Clearly, I need something to believe in, and I'm missing the holiday season in Italy, which is as much a celebration of hope as it is Jesus' birthday. And just what is the ultimate symbol of Italy's bright-eyed optimism at this time of year? The presepio or nativity scene. Others have their Christmas trees, but nothing compares to the masterpiece crèches for which Italians are famous. But you might be wondering, "How can such objects inspire hope?"
For starters, building the nativity scene is an enduring tradition and one that has been passed down for generations in Italy. The practice first became popular thanks to Saint Francis who in 1223 set up a live presepio, replete with animals, and practiced Mass in a Greccio cave on Christmas Eve. Townspeople credited the event with subsequent miracles, and others across Italy started building their own presepi, some with real-life people and some with statues - or so the story goes. (Live nativity scenes still exist in today's Italy.)

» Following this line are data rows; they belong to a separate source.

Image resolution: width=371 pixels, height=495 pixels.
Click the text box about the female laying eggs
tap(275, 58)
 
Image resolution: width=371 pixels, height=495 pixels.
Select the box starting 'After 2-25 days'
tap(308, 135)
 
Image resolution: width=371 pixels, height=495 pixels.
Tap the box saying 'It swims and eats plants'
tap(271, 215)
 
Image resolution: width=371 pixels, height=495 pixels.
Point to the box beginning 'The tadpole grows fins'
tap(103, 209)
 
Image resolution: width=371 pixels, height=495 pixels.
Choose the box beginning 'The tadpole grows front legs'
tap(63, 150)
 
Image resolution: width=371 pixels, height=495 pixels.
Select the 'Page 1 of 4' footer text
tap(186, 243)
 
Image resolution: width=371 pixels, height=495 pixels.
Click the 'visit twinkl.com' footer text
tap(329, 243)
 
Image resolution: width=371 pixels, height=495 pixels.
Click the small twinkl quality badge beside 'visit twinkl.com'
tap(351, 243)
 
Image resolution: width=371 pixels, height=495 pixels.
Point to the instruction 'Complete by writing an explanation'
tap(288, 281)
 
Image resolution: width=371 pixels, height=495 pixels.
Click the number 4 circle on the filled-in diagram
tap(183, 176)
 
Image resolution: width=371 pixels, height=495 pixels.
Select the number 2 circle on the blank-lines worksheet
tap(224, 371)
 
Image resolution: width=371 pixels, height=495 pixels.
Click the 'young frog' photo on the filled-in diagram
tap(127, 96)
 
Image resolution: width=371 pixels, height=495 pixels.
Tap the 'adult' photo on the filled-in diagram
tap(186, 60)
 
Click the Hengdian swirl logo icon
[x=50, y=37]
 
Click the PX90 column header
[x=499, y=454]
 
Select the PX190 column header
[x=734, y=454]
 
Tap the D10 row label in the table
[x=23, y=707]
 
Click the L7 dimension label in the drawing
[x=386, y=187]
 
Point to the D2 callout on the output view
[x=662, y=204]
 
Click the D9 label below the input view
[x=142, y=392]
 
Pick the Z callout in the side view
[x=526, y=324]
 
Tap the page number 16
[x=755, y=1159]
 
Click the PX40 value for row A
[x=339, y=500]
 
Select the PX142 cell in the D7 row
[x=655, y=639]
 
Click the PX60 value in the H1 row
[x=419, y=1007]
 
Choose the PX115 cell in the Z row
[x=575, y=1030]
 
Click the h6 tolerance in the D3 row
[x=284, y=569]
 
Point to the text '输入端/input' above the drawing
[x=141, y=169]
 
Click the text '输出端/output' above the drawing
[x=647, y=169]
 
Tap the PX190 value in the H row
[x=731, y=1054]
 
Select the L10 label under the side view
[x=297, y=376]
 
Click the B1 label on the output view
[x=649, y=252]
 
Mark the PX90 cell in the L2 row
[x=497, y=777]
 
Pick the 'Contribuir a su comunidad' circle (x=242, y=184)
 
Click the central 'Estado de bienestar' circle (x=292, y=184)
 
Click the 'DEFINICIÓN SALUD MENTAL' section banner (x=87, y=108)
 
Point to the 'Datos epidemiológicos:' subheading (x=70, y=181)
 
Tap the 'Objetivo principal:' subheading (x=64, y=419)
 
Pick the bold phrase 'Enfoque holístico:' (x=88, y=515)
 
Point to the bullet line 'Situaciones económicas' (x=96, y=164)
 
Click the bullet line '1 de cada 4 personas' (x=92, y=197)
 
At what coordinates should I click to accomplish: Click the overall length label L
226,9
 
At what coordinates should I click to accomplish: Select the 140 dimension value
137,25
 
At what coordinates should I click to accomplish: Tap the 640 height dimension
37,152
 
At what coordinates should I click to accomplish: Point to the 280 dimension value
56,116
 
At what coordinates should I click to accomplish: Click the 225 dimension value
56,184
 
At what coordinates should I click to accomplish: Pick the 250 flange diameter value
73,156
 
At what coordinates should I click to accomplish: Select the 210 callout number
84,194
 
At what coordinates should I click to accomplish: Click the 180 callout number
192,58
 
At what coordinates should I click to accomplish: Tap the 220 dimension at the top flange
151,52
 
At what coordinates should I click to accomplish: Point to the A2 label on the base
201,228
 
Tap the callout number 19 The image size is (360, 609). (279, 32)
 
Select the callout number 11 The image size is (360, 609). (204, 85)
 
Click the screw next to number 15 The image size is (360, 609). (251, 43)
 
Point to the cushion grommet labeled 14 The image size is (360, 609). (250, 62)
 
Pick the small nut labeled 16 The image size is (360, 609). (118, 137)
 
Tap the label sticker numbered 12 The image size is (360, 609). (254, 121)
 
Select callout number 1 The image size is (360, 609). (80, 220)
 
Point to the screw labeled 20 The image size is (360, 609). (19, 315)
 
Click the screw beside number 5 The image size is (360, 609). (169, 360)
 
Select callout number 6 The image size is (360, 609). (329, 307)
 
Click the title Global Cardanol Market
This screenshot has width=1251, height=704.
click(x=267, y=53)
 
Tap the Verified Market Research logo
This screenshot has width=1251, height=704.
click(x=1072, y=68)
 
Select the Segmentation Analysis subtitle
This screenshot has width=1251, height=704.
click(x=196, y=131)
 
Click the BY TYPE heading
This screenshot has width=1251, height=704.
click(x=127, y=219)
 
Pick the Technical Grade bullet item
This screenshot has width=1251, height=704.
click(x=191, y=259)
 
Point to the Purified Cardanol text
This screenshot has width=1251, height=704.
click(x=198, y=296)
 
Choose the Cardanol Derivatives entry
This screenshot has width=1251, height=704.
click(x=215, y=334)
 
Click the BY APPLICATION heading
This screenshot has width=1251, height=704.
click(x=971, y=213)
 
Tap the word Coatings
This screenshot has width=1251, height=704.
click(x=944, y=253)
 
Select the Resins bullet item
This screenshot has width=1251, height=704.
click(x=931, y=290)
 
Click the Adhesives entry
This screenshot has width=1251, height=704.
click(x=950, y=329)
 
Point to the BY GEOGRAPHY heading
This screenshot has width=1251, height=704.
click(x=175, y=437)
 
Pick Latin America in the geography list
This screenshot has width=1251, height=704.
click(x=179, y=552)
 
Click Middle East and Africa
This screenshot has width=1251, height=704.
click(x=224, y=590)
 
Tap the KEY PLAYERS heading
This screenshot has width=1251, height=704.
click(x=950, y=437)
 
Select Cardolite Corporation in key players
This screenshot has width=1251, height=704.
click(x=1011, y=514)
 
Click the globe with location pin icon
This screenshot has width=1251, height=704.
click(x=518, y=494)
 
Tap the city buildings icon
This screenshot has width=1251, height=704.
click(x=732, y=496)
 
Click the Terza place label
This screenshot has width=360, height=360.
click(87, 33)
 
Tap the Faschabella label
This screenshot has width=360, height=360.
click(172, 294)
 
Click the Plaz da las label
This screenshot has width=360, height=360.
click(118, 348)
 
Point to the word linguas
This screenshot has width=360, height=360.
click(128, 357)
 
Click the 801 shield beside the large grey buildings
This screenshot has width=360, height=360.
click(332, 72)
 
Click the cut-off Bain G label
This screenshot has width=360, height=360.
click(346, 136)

Each city has put its stamp on the art - from the Sicilian bambinai to Puglia's focheggiatura. The Napoletani, however, were the ones to expand the presepio -- creating scenes that ventured beyond the Holy Family and the three Wise Men. These presepi are depictions of entire towns, sometimes fantastical, sometimes completely abstract.
On the Napoletano island of Ischia, during Christmases past, I have traveled from presepio to presepio -- noting the brilliant lights on one, the handmade ceramic manger in another, the interesting hand-painted figurines in another. Some took up entire rooms in a church or private home. Some included music -- "Tu scendi dalle stelle!" No two were alike.
Even the most elementary ones built by children offered something special -- perfectly crumpled pieces of grocery bag-thick brown paper to serve as a chain of mountains, a train that chugs through an imaginary town and leads up to the manger, a sky full of heirloom angel ornaments dangling over the Holy Family. Something so shiny and bright makes me think that there's something shiny and bright in me, in us all.
Most of the presepi you will find in Italy are rooted in tradition but change from year to year. For example, my papà builds an enormous presepio that sits atop two covered buffet tables in our finished basement. Every year, he uses the same ceramic houses that his nieces and nephews bought for him, figurines he picked up in his travels and a manger and family that were sculpted and painted by my grandmother years ago. But he never sets them up the same way, and he always adds a slew of live plants that obviously change annually.
Papa puts the manger in the center and his latest interpretation of Italy on one side and that of the United States on the other. Then, he makes up an elaborate story about the two scenes, which he happily shares with everyone who visits during the season. The characters in his work of fiction are based on his collection of figurines - from a shoemaker to a spirited man carrying a jug of wine - and he often uses them to depict members of our extended family, which gets everyone even more excited for the latest installment of Pasquale's storytelling. Every presepio I have ever seen has been a window into the imagination of its creator. The thought that man can come up with something so delightful and unique makes me want to let my own brain wander to see what creations spill out. Hope, indeed.
All these presepi have one thing in common: each is an homage to Jesus' birth. The word presepio literally means "manger" or "crib," and if you see a presepio before midnight on Christmas Eve, baby Jesus will be missing. His figurine is not placed in the presepio a minute before Christmas Day, his perceived birthday. Unlike Easter when we celebrate the Resurrection that came after Jesus' profound suffering, Christmas is about His beginnings.
We are marking a time when Jesus' entire life was ahead of him, when he was still innocent and unaware of the hardship he would later face. He is the centerpiece of every presepio and a reminder of our own all-too-brief innocence. In taking in the view of a presepio as a Christian, you can hang onto that one moment when man had everything to look forward to, nothing to regret, completely self-possessed. That, I think, is the purest form of optimism. And that's why Italy is a fountain of hope, even in the dead of winter.